Wäre es nicht endlich ratsam, zuerst die Grundlagen der Kaufkraft (Geld) zu verstehen, bevor man auf falschen Grundlagen diskutiert? Steuern ist der zugeordnete Rückfluss der Staatsausgaben! Dieser Rückfluss darf die Kaufkraft für einen ordentlichen Lebensunterhalt nicht negativ beeinflussen. Das ist das Entscheidende!

Das Geld steckt im Preis des Produktes (Arbeit/Güter). Demnach ist die Grundsicherung im Preis enthalten. Desto höher der Anteil desto besser ergeht es der gesamten Gesellschaft.
Der Zahler-Mythos ist in der Betrugslehrmeinung der Fakultät Ökonomie begründet, welche immer noch straffrei lehren darf, dass die Geldschöpfung (Kredite) aus Guthaben erfolge!
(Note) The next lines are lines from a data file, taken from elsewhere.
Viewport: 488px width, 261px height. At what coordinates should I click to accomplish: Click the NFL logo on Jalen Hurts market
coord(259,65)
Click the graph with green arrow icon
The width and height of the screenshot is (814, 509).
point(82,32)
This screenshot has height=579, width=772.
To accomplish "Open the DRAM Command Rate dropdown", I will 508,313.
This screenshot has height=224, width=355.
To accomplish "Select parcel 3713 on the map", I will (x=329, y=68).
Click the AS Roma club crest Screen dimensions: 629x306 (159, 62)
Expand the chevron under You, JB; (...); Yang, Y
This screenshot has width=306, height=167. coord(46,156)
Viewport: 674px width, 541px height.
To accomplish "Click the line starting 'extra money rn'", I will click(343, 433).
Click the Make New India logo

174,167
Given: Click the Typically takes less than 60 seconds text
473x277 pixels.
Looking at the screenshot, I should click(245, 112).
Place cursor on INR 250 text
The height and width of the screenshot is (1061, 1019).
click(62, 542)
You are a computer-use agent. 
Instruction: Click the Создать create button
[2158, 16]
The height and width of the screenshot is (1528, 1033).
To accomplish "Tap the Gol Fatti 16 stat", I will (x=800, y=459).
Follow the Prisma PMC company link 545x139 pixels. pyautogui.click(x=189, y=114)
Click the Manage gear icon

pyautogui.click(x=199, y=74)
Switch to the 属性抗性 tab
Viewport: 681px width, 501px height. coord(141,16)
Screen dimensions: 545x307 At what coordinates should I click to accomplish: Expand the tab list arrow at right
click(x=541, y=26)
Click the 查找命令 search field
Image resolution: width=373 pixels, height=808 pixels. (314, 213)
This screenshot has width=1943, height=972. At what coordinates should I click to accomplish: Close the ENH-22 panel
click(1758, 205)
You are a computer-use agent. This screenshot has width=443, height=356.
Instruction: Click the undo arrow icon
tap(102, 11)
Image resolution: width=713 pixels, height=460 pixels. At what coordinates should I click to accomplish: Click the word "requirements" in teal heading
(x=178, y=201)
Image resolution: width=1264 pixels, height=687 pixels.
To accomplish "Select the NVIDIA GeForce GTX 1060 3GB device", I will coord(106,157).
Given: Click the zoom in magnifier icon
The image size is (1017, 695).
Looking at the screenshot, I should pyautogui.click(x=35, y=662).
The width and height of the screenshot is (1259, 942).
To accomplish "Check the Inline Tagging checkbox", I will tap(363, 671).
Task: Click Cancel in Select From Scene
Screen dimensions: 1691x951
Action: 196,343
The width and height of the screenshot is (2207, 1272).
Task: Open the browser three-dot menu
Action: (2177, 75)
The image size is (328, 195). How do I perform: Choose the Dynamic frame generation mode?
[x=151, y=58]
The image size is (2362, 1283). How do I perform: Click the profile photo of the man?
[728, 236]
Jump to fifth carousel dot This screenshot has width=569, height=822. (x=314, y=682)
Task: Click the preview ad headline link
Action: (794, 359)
Dabei ist es das Bankensystem welche über Kredite und Investitionen, das Geldguthaben aus dem Nichts schöpfen. Es ist nur virtuell also in Zahlen in den Bankbuchhaltungen vorhanden. Das Geld ist Mittel zum Zweck und zirkuliert im Kreise. Wer das Geld ausgibt, generiert die Systeme nicht der Einnehmende! Staatsausgaben = Steuern, Sozialausgaben = Beiträge etc., Nettolohn = Nettolohn vorausgesetzt die Arbeit wird nachgefragt?